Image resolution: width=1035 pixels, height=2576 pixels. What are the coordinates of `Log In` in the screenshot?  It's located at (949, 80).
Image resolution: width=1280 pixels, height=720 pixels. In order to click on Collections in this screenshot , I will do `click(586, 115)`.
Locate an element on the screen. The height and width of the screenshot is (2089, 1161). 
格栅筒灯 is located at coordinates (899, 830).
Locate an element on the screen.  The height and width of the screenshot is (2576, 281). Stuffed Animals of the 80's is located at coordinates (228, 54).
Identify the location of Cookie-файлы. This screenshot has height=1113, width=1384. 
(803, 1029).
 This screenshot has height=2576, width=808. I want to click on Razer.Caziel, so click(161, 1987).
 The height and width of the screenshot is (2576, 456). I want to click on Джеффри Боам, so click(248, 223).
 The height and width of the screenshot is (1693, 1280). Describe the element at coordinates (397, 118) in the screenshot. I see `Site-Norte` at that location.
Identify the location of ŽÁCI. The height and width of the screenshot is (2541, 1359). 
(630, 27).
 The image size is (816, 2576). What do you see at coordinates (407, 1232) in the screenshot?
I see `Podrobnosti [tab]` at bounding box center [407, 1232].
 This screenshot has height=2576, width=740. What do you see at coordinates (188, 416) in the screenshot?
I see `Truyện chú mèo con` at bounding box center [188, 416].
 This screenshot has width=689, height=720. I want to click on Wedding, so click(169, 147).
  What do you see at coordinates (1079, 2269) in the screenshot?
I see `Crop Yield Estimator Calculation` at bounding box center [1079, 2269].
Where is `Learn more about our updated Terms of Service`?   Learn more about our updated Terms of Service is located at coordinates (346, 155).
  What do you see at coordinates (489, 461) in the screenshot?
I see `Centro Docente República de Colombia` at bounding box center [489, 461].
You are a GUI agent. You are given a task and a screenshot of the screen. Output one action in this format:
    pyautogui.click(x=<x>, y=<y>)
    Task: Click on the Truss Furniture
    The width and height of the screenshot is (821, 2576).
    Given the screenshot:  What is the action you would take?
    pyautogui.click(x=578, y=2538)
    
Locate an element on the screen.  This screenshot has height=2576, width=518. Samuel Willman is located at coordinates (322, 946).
^^^^^^^^^^^^^^^^
■ **EXERCISE OBJECTIVE**:
Please reproduce every one of the lines above, character for character, without changing anything.

■ **ANSWER TO THE TASK**:
Image resolution: width=1035 pixels, height=2576 pixels. What are the coordinates of `Log In` in the screenshot?  It's located at (949, 80).
Image resolution: width=1280 pixels, height=720 pixels. In order to click on Collections in this screenshot , I will do `click(586, 115)`.
Locate an element on the screen. The height and width of the screenshot is (2089, 1161). 
格栅筒灯 is located at coordinates (899, 830).
Locate an element on the screen.  The height and width of the screenshot is (2576, 281). Stuffed Animals of the 80's is located at coordinates (228, 54).
Identify the location of Cookie-файлы. This screenshot has height=1113, width=1384. 
(803, 1029).
 This screenshot has height=2576, width=808. I want to click on Razer.Caziel, so click(161, 1987).
 The height and width of the screenshot is (2576, 456). I want to click on Джеффри Боам, so click(248, 223).
 The height and width of the screenshot is (1693, 1280). Describe the element at coordinates (397, 118) in the screenshot. I see `Site-Norte` at that location.
Identify the location of ŽÁCI. The height and width of the screenshot is (2541, 1359). 
(630, 27).
 The image size is (816, 2576). What do you see at coordinates (407, 1232) in the screenshot?
I see `Podrobnosti [tab]` at bounding box center [407, 1232].
 This screenshot has height=2576, width=740. What do you see at coordinates (188, 416) in the screenshot?
I see `Truyện chú mèo con` at bounding box center [188, 416].
 This screenshot has width=689, height=720. I want to click on Wedding, so click(169, 147).
  What do you see at coordinates (1079, 2269) in the screenshot?
I see `Crop Yield Estimator Calculation` at bounding box center [1079, 2269].
Where is `Learn more about our updated Terms of Service`?   Learn more about our updated Terms of Service is located at coordinates (346, 155).
  What do you see at coordinates (489, 461) in the screenshot?
I see `Centro Docente República de Colombia` at bounding box center [489, 461].
You are a GUI agent. You are given a task and a screenshot of the screen. Output one action in this format:
    pyautogui.click(x=<x>, y=<y>)
    Task: Click on the Truss Furniture
    The width and height of the screenshot is (821, 2576).
    Given the screenshot:  What is the action you would take?
    pyautogui.click(x=578, y=2538)
    
Locate an element on the screen.  This screenshot has height=2576, width=518. Samuel Willman is located at coordinates (322, 946).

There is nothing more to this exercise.